### TEXT SEGMENT:
┏━━

# Puppy Critique - Trent, 15 weeks



## Rei (Oct 10, 2008)

These are all from within the last two weeks. After all that compliment fishing, some criticism would be appreciated. Any critiques of the little puppy?

Pedigree:
http://www.pedigreedatabase.com/gsd/pedigree/593853.html









































































*hiding*









baby pic!


----------



## TerriB (Apr 3, 2007)

Beautiful, just beautiful! (I'm no good at critiques)


----------



## Alto (Nov 18, 2008)

Can you get someone to help you do some stacked photos?


----------



## BucksMom (Aug 13, 2007)

What a handsome boy!!


----------



## george1990 (Nov 24, 2008)

Handsome puppy, but I think a stacked photo would be needed to show off his structure.


----------



## Rei (Oct 10, 2008)

Alright - my sister and I tried to get some stacks out of him. For the most part, we failed. He really doesn't like standing in one position for any amount of time. But here's what we got -


----------



## VomBlack (May 23, 2009)

┗━━

### INSTRUCTIONS:
A – Translate this sentence from the puppy critique thread into Spanish: "He really doesn't like standing in one position for any amount of time."
B – Answer these questions using the puppy critique thread.
(i) How old is Trent, according to the thread's title?
(ii) Who helped Rei try to get stacked photos of the puppy?
(iii) What does george1990 say a stacked photo would be needed to show off?
C – Continue the puppy critique thread from where it stops.

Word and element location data
┏━━

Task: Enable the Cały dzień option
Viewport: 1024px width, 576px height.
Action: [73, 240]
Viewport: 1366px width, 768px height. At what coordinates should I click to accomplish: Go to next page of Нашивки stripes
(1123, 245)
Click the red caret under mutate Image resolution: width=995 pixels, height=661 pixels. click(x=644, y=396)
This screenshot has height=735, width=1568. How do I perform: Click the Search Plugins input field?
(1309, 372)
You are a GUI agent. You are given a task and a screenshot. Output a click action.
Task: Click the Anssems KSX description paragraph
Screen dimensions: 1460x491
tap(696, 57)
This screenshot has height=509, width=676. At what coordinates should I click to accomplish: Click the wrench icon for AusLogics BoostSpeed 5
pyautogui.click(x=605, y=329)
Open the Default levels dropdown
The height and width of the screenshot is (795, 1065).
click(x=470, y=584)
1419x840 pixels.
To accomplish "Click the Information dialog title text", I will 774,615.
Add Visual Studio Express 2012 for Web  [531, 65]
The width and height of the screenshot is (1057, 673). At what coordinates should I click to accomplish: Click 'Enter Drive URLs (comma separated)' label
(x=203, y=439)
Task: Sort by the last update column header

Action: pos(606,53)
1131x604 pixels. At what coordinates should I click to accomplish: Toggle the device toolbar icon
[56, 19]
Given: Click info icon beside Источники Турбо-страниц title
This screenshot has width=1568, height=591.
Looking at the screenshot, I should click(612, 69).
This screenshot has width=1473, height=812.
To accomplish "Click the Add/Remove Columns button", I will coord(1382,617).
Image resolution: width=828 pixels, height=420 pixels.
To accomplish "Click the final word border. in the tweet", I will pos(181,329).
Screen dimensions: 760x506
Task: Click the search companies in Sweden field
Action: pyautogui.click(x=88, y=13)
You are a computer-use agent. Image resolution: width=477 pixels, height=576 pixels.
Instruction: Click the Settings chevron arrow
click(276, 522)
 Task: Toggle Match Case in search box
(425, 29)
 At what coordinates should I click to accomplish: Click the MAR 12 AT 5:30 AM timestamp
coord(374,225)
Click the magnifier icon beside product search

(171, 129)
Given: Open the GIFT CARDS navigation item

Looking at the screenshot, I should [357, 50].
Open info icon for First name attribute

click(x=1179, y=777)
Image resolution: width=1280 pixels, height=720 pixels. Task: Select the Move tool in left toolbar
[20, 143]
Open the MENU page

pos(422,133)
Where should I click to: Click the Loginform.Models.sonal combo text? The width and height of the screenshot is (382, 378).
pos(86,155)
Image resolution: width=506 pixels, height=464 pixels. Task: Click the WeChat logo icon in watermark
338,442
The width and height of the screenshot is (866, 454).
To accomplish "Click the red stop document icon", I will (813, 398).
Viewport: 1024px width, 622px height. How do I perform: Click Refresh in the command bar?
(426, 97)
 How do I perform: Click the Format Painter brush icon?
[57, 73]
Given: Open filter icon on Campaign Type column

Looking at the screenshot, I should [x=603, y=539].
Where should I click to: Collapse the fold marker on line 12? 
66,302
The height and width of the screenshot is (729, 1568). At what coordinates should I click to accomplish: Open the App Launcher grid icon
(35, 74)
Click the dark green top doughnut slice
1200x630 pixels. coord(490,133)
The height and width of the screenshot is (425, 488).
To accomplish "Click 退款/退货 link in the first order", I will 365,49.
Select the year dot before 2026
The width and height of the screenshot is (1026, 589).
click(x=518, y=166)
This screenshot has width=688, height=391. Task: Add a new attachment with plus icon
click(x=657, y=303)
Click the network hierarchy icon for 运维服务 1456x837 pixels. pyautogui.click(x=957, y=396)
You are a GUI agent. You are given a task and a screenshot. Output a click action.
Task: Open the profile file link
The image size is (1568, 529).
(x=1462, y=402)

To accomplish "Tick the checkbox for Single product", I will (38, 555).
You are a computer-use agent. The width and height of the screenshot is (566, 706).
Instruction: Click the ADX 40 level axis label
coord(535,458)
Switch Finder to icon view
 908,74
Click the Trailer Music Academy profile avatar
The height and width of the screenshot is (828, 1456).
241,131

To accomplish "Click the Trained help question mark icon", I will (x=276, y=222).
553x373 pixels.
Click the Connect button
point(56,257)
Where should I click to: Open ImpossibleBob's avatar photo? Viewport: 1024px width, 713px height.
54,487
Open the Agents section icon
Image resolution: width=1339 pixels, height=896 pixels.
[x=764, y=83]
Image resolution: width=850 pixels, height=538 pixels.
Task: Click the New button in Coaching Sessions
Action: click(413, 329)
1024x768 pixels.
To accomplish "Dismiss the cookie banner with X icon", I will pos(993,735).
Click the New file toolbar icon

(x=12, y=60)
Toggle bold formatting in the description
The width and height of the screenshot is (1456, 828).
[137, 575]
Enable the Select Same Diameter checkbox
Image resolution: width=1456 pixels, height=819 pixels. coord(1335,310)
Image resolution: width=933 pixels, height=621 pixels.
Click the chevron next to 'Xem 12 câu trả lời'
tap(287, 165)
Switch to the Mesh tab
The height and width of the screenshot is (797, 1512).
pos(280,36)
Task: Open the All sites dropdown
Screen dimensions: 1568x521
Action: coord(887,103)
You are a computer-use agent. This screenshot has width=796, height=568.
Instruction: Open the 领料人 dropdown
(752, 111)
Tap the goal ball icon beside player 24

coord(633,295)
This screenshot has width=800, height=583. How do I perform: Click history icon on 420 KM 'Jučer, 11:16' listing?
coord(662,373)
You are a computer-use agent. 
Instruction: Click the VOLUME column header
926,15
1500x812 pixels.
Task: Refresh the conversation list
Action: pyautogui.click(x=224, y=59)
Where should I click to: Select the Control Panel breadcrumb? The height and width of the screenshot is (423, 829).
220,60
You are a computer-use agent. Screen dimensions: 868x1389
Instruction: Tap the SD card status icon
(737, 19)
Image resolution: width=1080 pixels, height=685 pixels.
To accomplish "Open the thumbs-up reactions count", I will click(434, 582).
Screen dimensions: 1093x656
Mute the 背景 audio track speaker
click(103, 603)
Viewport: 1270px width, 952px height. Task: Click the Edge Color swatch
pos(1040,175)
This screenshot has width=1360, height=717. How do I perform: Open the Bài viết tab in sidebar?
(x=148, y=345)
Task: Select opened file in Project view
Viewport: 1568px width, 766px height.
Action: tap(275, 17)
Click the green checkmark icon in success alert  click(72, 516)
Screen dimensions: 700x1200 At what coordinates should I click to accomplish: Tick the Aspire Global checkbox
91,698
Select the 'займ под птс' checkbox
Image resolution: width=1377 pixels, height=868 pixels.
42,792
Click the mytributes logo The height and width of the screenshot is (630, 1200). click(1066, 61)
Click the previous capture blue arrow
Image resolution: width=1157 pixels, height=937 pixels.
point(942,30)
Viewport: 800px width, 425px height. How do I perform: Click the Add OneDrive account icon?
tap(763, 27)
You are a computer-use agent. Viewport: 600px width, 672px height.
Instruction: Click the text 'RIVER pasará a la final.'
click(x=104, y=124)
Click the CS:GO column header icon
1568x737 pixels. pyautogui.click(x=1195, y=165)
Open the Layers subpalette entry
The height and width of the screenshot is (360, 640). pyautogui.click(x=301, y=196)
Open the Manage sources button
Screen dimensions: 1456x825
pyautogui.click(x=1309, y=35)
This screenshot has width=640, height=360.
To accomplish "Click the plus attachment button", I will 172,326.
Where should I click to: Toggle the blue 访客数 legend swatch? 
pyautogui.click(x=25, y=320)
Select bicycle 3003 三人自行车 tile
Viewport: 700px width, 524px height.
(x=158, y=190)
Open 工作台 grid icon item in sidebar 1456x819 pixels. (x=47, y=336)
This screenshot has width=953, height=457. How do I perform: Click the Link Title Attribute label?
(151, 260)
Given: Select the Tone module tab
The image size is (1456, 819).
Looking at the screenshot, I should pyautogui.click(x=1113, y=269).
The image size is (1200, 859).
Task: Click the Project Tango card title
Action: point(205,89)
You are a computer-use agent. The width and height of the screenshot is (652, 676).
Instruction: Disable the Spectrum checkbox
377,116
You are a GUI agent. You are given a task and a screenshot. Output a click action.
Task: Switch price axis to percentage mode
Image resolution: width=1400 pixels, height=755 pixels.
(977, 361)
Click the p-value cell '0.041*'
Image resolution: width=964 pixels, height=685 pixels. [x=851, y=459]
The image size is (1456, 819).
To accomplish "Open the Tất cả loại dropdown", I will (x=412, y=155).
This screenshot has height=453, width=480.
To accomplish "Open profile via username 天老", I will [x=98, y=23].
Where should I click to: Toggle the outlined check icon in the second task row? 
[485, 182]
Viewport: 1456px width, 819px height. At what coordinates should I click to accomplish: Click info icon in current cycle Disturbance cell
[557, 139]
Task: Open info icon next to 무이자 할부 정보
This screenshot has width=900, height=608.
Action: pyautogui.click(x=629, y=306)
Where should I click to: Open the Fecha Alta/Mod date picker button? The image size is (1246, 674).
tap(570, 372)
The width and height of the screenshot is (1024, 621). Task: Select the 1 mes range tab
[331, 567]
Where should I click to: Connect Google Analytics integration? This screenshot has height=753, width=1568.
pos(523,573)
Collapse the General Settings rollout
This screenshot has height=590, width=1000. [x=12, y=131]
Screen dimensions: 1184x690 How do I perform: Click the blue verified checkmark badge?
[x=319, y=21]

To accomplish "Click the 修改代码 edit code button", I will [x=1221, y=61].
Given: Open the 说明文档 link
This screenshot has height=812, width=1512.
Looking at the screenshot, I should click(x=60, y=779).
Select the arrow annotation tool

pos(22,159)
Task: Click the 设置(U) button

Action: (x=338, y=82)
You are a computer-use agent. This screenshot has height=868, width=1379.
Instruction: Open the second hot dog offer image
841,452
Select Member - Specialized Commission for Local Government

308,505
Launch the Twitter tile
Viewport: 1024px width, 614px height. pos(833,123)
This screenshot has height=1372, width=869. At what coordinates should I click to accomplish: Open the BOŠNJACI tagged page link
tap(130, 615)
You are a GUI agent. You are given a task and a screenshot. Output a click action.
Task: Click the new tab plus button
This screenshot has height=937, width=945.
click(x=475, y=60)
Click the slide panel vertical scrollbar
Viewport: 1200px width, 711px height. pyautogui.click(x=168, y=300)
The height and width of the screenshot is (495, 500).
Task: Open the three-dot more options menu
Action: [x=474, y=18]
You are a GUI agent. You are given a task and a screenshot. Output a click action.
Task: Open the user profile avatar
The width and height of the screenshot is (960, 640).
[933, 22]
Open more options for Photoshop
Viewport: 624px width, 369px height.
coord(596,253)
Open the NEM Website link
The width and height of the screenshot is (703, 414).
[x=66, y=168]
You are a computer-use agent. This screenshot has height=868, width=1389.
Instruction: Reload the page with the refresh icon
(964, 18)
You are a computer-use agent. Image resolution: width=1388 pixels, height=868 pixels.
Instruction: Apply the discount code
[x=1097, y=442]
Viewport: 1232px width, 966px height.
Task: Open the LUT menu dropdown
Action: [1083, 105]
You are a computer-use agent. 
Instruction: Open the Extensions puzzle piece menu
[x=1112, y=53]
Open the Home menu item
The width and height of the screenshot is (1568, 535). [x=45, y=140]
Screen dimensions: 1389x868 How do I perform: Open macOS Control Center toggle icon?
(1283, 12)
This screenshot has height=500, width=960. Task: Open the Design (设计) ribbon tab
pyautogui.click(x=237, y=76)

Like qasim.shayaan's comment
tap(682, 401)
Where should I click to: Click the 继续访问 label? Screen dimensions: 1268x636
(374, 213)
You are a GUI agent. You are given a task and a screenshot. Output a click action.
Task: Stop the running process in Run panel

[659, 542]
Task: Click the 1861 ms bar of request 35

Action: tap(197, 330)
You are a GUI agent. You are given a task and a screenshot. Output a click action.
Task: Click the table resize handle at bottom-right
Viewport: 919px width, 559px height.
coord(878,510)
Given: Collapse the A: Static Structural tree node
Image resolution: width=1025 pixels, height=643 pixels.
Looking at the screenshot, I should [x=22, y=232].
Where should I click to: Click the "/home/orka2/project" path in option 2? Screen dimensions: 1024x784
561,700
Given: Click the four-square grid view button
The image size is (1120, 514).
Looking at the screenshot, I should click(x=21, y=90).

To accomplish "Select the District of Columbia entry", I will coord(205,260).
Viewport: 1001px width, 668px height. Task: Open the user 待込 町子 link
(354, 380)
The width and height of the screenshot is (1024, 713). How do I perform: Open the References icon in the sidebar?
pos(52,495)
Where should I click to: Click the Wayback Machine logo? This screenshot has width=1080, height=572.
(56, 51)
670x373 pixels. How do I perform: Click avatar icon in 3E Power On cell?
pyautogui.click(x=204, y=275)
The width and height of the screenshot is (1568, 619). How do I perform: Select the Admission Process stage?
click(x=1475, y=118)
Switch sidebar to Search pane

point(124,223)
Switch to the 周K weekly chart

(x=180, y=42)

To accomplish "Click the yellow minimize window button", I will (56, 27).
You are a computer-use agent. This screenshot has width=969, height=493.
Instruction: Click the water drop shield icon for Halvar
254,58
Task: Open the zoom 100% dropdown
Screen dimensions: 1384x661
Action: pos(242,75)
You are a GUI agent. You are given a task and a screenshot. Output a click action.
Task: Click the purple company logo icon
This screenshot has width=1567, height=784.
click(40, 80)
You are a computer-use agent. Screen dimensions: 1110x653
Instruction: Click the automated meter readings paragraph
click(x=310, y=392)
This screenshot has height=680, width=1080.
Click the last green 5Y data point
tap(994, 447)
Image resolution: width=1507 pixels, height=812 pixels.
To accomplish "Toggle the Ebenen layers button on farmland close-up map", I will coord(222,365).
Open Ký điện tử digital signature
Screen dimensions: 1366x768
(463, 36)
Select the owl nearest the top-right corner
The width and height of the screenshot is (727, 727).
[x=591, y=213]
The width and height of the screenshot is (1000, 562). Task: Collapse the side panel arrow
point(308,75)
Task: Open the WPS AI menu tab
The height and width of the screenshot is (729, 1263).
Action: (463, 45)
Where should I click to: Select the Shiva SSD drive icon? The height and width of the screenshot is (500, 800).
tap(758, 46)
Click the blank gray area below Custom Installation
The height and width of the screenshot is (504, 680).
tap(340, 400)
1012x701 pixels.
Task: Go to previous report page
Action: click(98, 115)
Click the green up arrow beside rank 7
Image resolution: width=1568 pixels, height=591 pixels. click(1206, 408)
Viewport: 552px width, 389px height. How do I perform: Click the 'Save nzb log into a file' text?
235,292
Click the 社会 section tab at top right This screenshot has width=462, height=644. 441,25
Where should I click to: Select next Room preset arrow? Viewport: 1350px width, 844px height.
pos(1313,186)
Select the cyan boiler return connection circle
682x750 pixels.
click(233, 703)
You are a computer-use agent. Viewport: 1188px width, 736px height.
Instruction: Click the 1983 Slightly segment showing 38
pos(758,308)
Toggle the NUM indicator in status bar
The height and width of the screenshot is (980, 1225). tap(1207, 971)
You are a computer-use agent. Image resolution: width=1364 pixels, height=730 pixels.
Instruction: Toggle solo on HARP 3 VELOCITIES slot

┗━━

### TASK-BY-TASK OUTPUTS:
A – Realmente no le gusta quedarse de pie en una misma posición durante ningún tiempo.

B –
(i) 15 weeks
(ii) Rei's sister
(iii) His structure

C –
Very handsome puppy. I can sympathize with the stacking problems, my 17 week old puppy HATES standing still, lol.


----------



## girlll_face (Jun 9, 2009)

He's a doll! Gorgeous puppy, Bella's drooling over here.


----------



## SouthernThistle (Nov 16, 2005)

> Originally Posted By: ReiThese are all from within the last two weeks. After all that compliment fishing, some criticism would be appreciated. Any critiques of the little puppy?


I am 100% sure that is a German Shepherd.
^ (for my critique)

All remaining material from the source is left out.